Rogério
Sganzerla encena
Savannah Bay de Marguerite Duras
Depois
de ouvirmos Carmen Miranda mostrar a Orson Welles os instrumentos nacionais
em Tudo É Brasil, não era complicado perceber que
uma das grandes preocupações da obra de Rogério Sganzerla
é o passado – o passado, diga-se, como pano-de-fundo sem o qual
se torna incompreensível sua extensão, o presente. Mas a
encenação de uma peça da escritora francesa Marguerite
Duras, notória por uma arte da lentidão, de um minimalismo
literário absoluto e da recorrência de lembranças
longínquas na vida dos personagens, não deixa de surpreender,
a ponto de nos perguntarmos o que poderia haver em comum entre a francesa
Duras e o brasileiríssimo Sganzerla. De fato, os dois partilham
uma preocupação com a memória, mas ela se desdobra
em manifestações muito diferentes na obra dos dois artistas.
Em Duras, é sempre um acontecimento determinante em algum momento
do passado que dá a dimensão angustiada do presente; em
Sganzerla, o passado é sempre motivo para uma reelaboração
cultural, um olhar-para-trás do artista em direção
de uma arte desaparecida (It's All True de Orson Welles, sambas
"desaparecidos" de Noel Rosa, o cinema "chanchadesco"...). O próprio
Sganzerla, em conversa após a encenação, é
o primeiro a negar um universo temático comum, apesar do interesse
confesso pela obra da escritora, de quem cita os livros e adaptações
para o cinema com desenvoltura. "Não tem nada em comum. Foi a Helena
Ignez que quis fazer a peça, ela é que teve a idéia".

▶ **TAREFA 1**: Liste todas as pessoas mencionadas pelo nome no trecho sobre a encenação de Sganzerla.
O trecho acima e os registros abaixo não têm relação entre si.

▶ **LISTAGEM DE REGISTROS**:

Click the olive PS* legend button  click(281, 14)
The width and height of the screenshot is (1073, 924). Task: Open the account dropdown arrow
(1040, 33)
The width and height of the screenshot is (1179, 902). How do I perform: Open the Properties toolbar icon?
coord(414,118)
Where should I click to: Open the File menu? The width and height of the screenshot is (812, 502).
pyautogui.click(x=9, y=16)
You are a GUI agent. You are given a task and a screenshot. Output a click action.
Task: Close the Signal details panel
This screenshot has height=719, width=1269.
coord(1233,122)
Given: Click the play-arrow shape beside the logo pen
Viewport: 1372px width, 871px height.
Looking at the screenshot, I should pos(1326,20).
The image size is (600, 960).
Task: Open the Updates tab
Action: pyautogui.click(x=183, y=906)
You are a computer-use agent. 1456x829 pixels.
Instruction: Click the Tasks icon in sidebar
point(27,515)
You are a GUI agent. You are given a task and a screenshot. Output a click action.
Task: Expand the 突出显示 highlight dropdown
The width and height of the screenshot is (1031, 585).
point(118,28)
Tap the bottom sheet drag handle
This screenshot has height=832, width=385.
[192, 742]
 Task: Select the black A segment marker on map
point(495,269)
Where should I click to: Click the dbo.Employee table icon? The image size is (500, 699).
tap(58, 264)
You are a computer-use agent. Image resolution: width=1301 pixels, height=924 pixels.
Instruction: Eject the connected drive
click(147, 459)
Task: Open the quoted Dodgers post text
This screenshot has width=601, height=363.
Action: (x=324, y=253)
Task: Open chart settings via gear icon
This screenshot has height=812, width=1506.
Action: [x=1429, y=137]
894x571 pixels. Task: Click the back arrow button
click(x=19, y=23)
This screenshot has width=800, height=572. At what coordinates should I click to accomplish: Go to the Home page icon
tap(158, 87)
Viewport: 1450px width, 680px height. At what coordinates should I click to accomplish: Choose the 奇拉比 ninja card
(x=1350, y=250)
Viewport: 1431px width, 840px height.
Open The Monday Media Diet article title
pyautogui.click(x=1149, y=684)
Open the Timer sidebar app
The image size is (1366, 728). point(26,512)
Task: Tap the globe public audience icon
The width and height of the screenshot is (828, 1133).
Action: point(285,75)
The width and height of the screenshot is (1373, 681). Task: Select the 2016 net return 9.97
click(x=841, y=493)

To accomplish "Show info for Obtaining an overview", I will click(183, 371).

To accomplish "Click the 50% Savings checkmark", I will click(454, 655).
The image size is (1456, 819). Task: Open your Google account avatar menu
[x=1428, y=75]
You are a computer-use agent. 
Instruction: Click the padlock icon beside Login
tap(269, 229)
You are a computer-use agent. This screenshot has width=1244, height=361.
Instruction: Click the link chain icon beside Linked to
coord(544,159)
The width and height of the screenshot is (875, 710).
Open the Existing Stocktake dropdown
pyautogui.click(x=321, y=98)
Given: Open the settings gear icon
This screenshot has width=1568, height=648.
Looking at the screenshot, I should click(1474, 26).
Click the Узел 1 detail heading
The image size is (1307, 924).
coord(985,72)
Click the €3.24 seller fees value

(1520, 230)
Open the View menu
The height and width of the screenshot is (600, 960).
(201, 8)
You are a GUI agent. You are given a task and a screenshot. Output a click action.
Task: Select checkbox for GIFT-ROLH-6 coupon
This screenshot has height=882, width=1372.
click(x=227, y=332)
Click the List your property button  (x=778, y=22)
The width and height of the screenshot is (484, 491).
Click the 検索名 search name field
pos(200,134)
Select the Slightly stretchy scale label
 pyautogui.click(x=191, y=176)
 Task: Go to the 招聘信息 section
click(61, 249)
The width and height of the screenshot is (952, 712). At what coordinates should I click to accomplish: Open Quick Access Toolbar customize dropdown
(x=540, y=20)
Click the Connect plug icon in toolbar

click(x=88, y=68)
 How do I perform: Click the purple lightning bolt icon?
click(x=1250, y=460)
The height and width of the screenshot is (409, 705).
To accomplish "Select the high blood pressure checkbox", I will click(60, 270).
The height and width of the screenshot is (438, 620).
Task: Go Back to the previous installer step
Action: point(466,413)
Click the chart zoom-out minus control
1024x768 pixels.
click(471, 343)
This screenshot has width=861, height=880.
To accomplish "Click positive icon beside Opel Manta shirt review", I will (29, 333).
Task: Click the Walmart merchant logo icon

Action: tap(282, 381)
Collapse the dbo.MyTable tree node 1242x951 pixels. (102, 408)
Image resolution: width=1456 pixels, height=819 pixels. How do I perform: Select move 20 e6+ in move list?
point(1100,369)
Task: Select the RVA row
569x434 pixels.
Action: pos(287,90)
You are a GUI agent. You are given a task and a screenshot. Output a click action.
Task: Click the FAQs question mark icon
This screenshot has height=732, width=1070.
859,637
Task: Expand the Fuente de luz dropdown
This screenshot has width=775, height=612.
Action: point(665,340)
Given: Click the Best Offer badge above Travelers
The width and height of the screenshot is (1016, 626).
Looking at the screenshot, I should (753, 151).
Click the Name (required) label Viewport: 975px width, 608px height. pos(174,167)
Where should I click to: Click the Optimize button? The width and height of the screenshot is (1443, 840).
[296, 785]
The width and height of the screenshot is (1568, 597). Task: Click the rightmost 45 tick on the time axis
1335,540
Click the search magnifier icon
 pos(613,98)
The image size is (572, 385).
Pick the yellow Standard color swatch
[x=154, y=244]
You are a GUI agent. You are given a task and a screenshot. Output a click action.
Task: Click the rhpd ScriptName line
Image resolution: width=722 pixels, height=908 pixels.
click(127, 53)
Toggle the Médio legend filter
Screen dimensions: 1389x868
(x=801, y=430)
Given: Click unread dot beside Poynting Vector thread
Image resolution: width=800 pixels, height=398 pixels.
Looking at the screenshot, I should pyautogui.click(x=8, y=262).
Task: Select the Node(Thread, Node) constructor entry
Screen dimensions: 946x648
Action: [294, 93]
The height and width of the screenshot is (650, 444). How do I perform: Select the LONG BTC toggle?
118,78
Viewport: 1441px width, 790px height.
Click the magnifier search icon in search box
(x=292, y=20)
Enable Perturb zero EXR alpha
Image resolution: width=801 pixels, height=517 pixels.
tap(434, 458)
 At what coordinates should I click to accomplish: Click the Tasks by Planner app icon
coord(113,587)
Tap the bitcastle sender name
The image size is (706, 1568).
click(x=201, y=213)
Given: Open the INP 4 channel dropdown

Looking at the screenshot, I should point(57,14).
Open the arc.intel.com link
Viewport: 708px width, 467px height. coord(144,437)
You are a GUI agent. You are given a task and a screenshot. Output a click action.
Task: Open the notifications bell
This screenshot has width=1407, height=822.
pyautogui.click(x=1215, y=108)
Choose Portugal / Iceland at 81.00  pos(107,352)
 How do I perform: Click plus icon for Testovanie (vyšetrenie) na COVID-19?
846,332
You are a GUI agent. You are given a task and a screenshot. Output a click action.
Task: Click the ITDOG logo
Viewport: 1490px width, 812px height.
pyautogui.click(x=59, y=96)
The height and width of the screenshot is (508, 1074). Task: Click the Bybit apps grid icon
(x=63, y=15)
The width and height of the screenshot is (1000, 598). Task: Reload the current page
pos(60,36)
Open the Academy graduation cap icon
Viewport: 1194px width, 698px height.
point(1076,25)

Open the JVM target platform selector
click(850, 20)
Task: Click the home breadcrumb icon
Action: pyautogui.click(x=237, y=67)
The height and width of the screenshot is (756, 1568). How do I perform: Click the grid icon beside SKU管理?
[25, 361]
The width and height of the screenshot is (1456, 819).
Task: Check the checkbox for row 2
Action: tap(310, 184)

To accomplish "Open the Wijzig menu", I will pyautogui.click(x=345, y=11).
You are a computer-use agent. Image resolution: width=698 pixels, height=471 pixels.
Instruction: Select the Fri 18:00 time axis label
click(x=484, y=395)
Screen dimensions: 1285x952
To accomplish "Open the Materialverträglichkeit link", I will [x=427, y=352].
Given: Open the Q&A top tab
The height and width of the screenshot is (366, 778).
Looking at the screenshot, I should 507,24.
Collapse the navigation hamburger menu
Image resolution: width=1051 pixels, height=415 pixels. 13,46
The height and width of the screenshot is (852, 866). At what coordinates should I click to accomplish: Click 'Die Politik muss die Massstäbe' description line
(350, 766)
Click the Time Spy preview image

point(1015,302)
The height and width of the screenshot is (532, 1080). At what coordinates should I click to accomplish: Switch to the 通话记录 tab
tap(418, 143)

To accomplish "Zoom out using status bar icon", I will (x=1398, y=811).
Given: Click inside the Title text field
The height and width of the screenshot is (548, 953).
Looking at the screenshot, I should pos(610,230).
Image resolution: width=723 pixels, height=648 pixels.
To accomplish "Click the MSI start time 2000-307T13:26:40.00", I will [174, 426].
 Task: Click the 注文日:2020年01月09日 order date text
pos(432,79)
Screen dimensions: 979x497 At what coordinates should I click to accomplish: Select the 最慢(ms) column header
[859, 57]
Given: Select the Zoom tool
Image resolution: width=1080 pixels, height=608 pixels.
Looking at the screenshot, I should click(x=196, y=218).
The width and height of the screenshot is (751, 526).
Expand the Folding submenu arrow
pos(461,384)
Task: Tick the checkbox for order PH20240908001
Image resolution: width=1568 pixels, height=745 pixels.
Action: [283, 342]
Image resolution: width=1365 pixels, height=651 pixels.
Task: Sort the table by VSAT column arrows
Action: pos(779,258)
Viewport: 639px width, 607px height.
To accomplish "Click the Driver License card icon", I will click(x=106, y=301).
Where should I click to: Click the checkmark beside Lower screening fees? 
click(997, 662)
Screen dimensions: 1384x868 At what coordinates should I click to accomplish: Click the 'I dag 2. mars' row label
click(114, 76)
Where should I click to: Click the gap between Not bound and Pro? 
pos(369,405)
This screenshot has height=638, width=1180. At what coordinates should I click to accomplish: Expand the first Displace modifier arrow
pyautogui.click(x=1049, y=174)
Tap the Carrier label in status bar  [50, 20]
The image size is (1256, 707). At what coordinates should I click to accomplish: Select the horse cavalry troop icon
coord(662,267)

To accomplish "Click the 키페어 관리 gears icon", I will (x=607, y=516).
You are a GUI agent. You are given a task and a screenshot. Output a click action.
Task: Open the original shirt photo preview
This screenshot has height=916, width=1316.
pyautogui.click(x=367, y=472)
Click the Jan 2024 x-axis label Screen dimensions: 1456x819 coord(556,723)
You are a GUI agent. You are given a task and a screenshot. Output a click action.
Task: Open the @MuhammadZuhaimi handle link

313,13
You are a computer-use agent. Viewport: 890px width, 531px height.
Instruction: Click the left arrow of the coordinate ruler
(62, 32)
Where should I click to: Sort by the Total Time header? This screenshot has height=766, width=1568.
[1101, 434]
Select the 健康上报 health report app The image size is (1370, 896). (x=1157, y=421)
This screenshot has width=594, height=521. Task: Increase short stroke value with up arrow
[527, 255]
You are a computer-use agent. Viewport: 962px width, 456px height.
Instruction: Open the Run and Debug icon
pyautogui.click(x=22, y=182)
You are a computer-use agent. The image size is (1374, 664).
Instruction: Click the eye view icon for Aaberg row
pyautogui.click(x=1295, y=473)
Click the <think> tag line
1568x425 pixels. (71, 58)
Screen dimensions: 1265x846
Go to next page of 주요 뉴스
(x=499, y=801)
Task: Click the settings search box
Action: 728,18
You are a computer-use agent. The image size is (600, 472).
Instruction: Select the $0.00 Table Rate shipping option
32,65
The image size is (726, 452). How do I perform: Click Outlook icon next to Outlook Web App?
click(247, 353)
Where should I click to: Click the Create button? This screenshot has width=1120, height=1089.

▶ **TAREFA 2**: Localize e copie cada linha dos registros em que aparece a palavra "logo".

▶ **RESPOSTA 1**: Rogério Sganzerla, Marguerite Duras, Carmen Miranda, Orson Welles, Noel Rosa, Helena Ignez

▶ **RESPOSTA 2**:
Given: Click the play-arrow shape beside the logo pen
Task: Click the Walmart merchant logo icon
Task: Click the ITDOG logo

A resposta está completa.